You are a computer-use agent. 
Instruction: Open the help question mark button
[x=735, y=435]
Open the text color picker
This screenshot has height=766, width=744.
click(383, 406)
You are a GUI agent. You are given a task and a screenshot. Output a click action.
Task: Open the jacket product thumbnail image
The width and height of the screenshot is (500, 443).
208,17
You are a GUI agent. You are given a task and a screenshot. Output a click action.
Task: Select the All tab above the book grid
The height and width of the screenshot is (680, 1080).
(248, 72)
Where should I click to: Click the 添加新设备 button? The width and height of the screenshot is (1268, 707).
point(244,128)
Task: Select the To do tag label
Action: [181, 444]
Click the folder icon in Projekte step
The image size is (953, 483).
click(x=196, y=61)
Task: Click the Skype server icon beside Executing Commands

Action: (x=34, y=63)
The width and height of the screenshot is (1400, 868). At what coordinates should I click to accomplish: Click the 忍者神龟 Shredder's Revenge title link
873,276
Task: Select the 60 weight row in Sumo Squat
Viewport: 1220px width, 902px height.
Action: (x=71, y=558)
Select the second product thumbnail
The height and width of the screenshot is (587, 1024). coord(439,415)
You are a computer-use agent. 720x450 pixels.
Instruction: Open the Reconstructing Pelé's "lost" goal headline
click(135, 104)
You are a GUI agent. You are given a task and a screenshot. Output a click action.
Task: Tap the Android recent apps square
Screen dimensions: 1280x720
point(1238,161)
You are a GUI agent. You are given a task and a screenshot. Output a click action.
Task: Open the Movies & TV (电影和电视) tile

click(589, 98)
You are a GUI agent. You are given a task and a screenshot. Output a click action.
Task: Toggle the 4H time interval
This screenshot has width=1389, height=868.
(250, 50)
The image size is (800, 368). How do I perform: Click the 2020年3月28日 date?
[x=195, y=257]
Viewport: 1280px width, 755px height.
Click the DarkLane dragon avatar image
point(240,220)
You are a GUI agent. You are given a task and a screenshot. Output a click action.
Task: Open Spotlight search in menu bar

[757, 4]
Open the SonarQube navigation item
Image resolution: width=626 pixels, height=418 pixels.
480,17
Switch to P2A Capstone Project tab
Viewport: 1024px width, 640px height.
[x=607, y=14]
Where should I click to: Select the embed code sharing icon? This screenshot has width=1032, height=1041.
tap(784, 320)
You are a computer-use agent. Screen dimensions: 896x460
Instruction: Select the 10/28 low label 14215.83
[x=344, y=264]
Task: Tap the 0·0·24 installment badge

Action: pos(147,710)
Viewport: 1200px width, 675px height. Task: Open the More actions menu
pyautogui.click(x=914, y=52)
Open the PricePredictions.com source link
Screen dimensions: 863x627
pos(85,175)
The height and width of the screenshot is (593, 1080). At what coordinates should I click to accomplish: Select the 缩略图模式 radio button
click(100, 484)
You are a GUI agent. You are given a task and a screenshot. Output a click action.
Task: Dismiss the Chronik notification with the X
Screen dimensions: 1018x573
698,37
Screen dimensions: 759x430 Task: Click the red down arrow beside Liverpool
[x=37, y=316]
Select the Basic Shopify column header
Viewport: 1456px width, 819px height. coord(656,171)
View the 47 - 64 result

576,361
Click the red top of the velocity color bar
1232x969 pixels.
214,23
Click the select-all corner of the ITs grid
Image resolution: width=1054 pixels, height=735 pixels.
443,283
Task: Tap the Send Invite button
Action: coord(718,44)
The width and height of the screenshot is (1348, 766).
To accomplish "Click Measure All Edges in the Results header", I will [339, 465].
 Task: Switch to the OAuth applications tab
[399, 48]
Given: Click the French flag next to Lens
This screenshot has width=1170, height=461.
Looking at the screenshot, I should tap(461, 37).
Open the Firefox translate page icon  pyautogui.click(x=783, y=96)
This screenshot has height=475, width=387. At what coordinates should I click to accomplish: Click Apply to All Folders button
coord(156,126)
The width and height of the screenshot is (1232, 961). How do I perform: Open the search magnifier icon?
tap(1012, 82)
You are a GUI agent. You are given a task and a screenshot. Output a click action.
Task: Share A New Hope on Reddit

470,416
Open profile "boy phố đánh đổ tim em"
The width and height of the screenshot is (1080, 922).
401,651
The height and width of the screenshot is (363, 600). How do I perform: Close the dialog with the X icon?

Exercise instructions: Wherever the string "with" occurs in the records above, copy that line.

Exercise result:
Task: Dismiss the Chronik notification with the X
The height and width of the screenshot is (363, 600). How do I perform: Close the dialog with the X icon?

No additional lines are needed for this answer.